因为没有环，所以本题可以用拓扑排序处理。

设第 \(i\) 个管道流过的水占总水量的 \(\frac{p_i}{q_i}\)。若第 \(v\) 个管道有 \(k\) 个儿子，则它的水量会被平分成 \(k\) 份，每个儿子会收到 \(1\) 份。化简一下得：

\[\displaystyle \frac{p_u}{q_u} = \begin{aligned} \sum_{v \; \in \; fa_u} \displaystyle \frac{p_v}{q_v \times |son_v|} \end{aligned} \]

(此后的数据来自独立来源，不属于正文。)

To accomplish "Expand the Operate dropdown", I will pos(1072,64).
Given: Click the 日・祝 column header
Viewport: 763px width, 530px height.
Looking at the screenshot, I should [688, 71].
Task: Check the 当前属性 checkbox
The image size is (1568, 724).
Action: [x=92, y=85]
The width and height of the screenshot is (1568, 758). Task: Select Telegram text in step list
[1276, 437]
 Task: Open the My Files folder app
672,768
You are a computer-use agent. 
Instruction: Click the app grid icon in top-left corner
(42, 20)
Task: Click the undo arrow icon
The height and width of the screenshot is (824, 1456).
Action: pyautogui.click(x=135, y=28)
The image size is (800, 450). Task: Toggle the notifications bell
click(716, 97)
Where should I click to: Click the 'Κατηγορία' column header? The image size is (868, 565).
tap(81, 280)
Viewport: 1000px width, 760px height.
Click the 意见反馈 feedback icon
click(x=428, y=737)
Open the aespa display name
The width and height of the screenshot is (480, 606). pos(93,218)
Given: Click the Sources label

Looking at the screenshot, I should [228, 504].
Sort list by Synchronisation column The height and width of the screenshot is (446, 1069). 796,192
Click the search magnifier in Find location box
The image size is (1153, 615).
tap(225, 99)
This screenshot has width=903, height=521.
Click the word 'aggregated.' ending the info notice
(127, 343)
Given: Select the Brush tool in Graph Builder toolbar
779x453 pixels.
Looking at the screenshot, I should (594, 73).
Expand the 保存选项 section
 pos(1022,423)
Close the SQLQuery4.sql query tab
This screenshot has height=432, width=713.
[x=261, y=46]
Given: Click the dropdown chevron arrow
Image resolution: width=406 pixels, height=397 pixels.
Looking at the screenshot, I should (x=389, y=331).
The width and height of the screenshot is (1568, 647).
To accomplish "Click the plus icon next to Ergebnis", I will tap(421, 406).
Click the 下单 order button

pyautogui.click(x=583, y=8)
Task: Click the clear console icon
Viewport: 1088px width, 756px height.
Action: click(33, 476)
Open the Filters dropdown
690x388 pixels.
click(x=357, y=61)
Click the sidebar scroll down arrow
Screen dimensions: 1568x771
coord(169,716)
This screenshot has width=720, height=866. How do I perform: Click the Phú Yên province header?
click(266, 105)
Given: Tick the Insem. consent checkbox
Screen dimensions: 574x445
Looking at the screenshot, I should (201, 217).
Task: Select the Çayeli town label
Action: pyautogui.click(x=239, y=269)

那就这样拓扑，同时求答案。注意分数要化简，而且需要高精度，或者用 __int128。

代码

#include <bits/stdc++.h>
#define int __int128
using namespace std;

const int N = 1e5 + 5;

int n, m;
int deg[N], p[N], q[N];
vector<int> tr[N];

int read()
{
    int x = 0,f = 1;
	char ch = getchar();
    while (ch < '0' || ch > '9')
	{
	    if (ch == '-') f = -1;
		ch = getchar();
	}
    while (ch >= '0' && ch <= '9')
 	    x = x * 10 + ch - 48, ch = getchar();
    return x * f;
}

void write(int x)
{
	if (x < 0) putchar('-'), x = -x;
	if (x > 9) write(x / 10);
	putchar(x % 10 + '0');
	return;
}

int gcd(int x, int y)
{
	if (y == 0) return x;
	return gcd(y, x % y);
}

pair<int, int> addFraction(int a, int b, int x, int y)
{
	if (a == 0) return (make_pair(x, y));
	int t = b / gcd(b, y) * y; 
	int xx = t / b * a + t / y * x, yy = t;
	int g = gcd(xx, yy);
	xx /= g, yy /= g;
	return (make_pair(xx, yy));
}

signed main()
{
	n = read(), m = read();
	for (int i = 1, x; i <= n; i++)
	{
		x = read();
		for (int j = 1, y; j <= x; j++)
		{
			y = read();
			tr[i].push_back(y);
			deg[y]++; 
		}
	}
	queue<int> Q;
	for (int i = 1; i <= n; i++)
	{
		if (!deg[i])
		{
			Q.push(i);
			p[i] = 1;
		}
	}
	for (int i = 1; i <= n; i++)
		q[i] = 1;
	while (Q.size())
	{
		int u = Q.front();
		Q.pop();
		for (auto v : tr[u])
		{
			pair<int, int> tmp = addFraction(p[v], q[v], p[u], q[u] * tr[u].size());
			p[v] = tmp.first, q[v] = tmp.second;
			deg[v]--;
			if (!deg[v]) Q.push(v);
		}
	}
	for (int i = 1; i <= n; i++)
	{
		if (!tr[i].size())
		{
			int g = gcd(p[i], q[i]);
			p[i] /= g, q[i] /= g;
			write(p[i]);
			printf(" ");
			write(q[i]);
			printf("\n");
		}
    }
	return 0;
}